• _Tugas yang Dikerjakan_
• A. Ringkas paragraf berita Kartu Prakerja yang diawali "Arteria juga memberi contoh lagi" menjadi daftar poin tanpa menghilangkan fakta utamanya.
• B. Jawab pertanyaan berikut berdasarkan berita Kartu Prakerja.
(i) Pada hari dan tanggal berapa Rapat Dengar Pendapat dengan Ketua KPK berlangsung?
(ii) Berapa nilai proyek Kartu Prakerja menurut Arteria?
(iii) Berapa jumlah vendor digital yang disebut ditunjuk tanpa tender?

DPR Desak KPK Usut Dugaan Korupsi Eks Staf Presiden di Kartu Prakerja
- DPR.go.id
VIVA – Anggota Komisi III DPR RI Arteria Dahlan meminta Komisi Pemberantasan Korupsi untuk mengusut dugaan korupsi oleh sejumlah mantan staf khusus Presiden Joko Widodo.
Arteria mengatakan itu kepada Ketua KPK Firli Bahuri dalam Rapat Dengar Pendapat di komplek DPR, Senayan, Jakarta Rabu, 29 April 2020.
Pertama, Arteria mengatakan, KPK perlu mengusut dugaan korupsi oleh Adamas Belva Syah Devara, pendiri Ruang Guru yang dianggap memanfaatkan jabatannya sebagai staf khusus karena platform Ruang Guru ditunjuk sebagai mitra kartu Prakerja.
"Berikut penunjukan platform digital [mitra Kartu Prakerja] tanpa tender untuk proyek Kartu Prakerja senilai Rp56 triliun,” katanya.
Program Kartu Prakerja yang digagas Jokowi, begitu juga dengan program lain seperti RUU Omnibus Law Cipta Kerja, menurut Arteria, bagus tetapi buruk dalam penerapannya. “Dipangkas sama orang-orang yang enggak benar: implementasinya dipenggal.”
“Bagaimana bisa delapan vendor digital tanpa tender, yang diberikan kuota raksasa, permen (peraturan menteri) raksasa oleh pemerintah—bagaimana bisa terjadi, bagaimana strategi pengawasannya.”
Arteria juga memberi contoh lagi, yakni stafsus presiden lainnya, Andi Taufan Garuda Putra, yang juga pemilik PT Amarta Fintek Mikro. Andi mengirim surat kepada seluruh camat di Indonesia agar memberikan dukungan kepada perusahaannya dalam memerangi Covid-19.
“Saya kasih contoh, ada anak muda memberikan surat ke camat-camat atas nama Covid. Bubarin aja stafsus. Saya muda enggak pernah rampok uang rakyat. Ini anak muda baru dua puluhan tahun merampok uang rakyat triliunan, malu kita. Saya minta ketua mainkan ini," ujarnya.
Menurut Arteria, hal yang dilakukan staf khusus milenial itu tidak cukup diselesaikan hanya dengan mundur, tetapi harus diusut karena ada dugaan korupsi. “Ini korupsi. Salah satu vendor, Ruang Guru, itu [mantan] stafsus Presiden, pemilik sahamnya ada di Singapura, ada di Amerika.”

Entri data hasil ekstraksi

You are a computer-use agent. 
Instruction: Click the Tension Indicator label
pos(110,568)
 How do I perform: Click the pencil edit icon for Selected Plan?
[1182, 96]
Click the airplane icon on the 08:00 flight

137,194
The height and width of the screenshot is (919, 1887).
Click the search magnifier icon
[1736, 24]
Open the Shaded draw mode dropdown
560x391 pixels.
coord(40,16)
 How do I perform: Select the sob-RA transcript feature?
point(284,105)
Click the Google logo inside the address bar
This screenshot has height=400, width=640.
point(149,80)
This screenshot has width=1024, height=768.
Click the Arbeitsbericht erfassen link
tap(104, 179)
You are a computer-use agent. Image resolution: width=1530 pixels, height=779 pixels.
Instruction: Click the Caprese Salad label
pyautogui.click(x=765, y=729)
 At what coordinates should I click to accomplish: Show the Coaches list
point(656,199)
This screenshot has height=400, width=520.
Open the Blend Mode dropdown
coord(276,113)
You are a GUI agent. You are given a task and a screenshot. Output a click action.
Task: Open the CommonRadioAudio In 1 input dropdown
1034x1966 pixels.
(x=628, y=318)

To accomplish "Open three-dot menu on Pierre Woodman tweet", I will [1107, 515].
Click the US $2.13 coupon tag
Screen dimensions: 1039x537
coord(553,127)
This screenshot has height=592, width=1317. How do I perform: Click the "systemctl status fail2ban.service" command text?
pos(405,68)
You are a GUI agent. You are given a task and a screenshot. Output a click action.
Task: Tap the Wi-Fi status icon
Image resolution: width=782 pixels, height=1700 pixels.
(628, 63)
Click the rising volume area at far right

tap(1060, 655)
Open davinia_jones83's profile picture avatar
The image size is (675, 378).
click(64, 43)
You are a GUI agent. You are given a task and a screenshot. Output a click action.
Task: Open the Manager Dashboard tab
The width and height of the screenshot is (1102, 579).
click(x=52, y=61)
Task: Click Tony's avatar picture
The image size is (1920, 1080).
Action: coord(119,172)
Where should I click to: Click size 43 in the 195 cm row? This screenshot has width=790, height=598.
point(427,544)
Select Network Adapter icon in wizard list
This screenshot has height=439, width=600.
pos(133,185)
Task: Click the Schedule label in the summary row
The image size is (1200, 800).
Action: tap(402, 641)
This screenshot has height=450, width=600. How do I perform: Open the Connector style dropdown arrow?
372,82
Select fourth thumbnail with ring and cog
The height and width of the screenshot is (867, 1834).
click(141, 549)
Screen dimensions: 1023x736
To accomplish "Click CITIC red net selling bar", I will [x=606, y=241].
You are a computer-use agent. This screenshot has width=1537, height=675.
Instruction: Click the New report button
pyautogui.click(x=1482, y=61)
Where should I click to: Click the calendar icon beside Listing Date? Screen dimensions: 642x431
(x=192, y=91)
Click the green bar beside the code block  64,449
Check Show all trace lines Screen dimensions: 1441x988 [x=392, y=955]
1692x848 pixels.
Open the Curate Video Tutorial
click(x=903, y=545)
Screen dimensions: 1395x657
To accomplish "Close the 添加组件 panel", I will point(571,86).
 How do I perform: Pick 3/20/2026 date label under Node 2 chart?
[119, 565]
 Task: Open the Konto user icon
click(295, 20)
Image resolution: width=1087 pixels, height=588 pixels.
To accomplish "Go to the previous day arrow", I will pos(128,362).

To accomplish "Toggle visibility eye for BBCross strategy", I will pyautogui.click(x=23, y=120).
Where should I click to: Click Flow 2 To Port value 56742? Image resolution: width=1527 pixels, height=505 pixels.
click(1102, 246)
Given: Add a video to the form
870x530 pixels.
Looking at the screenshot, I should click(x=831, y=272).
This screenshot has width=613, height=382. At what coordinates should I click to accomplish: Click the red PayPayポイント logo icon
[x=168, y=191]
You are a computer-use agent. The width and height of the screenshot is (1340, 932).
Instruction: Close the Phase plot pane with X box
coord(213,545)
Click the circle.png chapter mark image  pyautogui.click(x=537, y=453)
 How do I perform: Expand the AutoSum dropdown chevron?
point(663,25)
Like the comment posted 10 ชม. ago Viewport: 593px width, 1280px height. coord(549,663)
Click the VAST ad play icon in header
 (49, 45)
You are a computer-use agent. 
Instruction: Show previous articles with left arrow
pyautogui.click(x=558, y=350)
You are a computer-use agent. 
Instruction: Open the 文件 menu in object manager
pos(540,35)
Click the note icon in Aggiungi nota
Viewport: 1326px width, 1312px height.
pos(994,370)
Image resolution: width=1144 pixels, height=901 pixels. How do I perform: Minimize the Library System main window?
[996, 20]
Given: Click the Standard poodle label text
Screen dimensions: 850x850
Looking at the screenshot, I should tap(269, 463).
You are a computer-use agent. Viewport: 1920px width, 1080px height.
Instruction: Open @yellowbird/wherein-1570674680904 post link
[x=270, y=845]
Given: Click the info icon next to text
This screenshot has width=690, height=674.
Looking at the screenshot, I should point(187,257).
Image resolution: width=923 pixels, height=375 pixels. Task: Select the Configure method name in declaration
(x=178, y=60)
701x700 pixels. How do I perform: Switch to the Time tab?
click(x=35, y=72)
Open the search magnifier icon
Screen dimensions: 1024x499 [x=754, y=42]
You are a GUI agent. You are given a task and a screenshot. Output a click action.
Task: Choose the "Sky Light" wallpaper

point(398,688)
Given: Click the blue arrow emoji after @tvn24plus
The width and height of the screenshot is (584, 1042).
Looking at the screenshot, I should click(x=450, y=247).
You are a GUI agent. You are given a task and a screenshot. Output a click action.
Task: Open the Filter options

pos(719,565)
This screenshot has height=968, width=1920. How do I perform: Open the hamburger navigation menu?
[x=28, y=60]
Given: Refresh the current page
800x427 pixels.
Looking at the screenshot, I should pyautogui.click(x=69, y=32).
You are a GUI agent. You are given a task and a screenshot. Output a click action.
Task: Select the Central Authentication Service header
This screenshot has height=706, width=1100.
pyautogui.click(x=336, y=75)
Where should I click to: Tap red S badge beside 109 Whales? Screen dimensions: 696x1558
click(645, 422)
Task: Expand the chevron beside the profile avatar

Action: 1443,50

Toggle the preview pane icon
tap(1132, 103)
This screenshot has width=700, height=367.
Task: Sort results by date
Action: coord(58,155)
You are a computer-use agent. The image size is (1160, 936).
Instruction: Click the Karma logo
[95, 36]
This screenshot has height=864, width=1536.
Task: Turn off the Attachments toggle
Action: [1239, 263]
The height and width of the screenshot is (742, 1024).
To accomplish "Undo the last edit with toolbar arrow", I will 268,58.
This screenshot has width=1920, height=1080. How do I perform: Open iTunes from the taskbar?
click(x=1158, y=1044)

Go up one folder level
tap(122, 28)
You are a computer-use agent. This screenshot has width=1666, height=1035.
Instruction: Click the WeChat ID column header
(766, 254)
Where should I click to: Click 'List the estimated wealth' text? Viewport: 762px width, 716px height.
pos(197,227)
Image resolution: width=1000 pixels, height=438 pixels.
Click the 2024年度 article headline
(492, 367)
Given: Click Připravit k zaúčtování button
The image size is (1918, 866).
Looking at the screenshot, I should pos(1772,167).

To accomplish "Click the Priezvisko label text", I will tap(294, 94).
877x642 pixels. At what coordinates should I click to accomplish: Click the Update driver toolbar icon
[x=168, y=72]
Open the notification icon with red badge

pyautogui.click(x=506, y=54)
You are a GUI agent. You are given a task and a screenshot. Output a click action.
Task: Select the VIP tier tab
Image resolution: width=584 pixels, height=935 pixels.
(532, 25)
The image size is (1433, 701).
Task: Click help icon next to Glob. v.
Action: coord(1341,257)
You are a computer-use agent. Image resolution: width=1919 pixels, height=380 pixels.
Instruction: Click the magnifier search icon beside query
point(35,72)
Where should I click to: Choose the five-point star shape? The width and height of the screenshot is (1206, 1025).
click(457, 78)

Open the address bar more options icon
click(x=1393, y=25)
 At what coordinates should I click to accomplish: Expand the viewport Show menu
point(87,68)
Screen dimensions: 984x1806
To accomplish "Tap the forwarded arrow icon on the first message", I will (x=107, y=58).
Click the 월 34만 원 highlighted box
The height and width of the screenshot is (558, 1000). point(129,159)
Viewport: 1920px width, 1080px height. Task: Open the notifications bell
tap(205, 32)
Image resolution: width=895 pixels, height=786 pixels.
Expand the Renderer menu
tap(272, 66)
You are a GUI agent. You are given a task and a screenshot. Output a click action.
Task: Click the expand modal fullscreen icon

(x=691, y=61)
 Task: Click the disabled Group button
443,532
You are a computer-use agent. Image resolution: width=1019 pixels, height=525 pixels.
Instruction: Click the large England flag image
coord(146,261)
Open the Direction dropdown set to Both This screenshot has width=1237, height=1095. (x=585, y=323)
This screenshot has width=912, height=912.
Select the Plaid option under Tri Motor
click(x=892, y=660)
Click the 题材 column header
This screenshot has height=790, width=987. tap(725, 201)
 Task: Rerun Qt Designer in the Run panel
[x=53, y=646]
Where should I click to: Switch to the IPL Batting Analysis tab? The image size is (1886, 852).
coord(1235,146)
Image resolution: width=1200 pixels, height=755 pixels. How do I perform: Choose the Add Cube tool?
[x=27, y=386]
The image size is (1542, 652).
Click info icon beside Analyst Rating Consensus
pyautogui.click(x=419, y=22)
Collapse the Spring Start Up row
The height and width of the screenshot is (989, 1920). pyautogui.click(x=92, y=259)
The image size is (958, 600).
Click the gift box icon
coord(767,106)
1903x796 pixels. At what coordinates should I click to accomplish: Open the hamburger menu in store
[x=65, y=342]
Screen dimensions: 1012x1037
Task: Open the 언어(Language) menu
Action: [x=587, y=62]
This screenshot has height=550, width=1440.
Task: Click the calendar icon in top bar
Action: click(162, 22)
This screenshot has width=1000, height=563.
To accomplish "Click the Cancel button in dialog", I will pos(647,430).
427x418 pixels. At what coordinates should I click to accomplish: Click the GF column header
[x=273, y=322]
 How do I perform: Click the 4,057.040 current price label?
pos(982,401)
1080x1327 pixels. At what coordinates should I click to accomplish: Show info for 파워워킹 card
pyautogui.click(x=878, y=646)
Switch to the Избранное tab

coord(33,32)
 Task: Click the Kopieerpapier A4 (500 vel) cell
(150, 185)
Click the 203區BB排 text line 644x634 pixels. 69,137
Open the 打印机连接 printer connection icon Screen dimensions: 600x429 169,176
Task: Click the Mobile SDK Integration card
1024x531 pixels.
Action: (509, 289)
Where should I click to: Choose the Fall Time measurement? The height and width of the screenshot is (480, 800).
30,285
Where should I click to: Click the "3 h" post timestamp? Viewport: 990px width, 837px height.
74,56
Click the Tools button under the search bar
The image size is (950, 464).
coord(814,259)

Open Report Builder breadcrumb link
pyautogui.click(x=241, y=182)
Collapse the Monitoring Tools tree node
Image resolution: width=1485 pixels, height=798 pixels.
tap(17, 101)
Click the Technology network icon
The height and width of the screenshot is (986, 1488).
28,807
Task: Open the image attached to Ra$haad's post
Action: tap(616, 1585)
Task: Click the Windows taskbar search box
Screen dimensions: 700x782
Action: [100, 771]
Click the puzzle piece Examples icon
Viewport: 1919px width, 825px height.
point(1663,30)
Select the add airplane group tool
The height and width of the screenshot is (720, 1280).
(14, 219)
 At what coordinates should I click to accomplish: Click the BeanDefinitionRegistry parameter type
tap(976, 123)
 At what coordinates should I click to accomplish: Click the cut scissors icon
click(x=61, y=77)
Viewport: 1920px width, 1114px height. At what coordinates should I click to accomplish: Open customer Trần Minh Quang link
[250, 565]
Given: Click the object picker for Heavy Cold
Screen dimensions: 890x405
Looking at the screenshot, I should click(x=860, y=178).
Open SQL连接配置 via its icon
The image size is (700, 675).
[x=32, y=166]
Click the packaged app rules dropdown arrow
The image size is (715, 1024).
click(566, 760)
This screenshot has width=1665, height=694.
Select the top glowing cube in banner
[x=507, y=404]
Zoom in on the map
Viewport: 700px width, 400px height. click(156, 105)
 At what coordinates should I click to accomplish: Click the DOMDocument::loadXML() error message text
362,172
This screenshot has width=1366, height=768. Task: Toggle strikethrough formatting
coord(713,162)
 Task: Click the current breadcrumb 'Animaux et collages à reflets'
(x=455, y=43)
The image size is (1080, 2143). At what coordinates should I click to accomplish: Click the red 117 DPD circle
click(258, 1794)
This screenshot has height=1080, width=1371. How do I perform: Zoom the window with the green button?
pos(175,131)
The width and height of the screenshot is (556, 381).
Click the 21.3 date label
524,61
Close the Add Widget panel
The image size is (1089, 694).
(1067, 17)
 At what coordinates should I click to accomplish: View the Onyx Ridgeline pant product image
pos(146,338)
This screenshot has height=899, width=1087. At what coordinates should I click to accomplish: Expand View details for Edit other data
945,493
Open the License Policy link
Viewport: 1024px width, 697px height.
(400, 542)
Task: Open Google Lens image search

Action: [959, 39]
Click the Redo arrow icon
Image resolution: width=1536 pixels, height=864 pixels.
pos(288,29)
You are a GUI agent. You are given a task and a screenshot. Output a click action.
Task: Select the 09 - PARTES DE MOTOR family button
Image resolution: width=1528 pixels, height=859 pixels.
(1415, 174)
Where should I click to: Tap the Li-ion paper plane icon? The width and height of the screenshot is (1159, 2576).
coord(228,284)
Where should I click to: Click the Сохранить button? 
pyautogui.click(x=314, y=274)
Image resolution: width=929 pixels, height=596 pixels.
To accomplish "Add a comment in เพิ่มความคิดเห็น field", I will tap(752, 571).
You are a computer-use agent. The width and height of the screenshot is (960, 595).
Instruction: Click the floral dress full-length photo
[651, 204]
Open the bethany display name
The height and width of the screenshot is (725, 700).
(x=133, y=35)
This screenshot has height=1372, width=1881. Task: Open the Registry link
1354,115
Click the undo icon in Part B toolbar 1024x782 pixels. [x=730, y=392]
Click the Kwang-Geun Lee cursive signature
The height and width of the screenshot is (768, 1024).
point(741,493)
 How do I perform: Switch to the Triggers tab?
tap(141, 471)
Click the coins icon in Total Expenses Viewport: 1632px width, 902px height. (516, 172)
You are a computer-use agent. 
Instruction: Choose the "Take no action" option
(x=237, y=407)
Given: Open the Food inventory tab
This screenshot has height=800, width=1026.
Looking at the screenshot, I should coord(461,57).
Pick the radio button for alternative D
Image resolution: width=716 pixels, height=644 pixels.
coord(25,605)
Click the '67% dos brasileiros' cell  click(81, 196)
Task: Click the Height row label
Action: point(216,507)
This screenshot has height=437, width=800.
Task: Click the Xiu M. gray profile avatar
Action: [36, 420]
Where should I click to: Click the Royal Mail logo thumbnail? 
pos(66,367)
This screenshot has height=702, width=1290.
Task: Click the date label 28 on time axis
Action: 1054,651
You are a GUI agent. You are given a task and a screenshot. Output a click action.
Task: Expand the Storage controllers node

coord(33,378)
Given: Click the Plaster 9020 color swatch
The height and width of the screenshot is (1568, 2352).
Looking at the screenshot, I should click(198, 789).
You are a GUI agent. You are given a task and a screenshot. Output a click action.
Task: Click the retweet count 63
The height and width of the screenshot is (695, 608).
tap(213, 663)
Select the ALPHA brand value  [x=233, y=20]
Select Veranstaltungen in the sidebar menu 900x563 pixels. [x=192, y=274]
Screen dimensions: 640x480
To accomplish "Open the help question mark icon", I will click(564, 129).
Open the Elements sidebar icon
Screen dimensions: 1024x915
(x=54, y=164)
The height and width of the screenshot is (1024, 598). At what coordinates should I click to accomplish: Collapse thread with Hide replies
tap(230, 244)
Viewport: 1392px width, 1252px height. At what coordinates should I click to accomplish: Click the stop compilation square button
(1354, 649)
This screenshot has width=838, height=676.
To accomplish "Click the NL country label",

• _Pembahasan Soal_
• A.
- Contoh lain yang diberikan Arteria adalah Andi Taufan Garuda Putra, staf khusus presiden sekaligus pemilik PT Amarta Fintek Mikro.
- Andi mengirim surat kepada seluruh camat di Indonesia.
- Isi surat itu meminta dukungan bagi perusahaannya dalam memerangi Covid-19.

• B.
(i) Rabu, 29 April 2020.
(ii) Rp56 triliun.
(iii) Delapan vendor.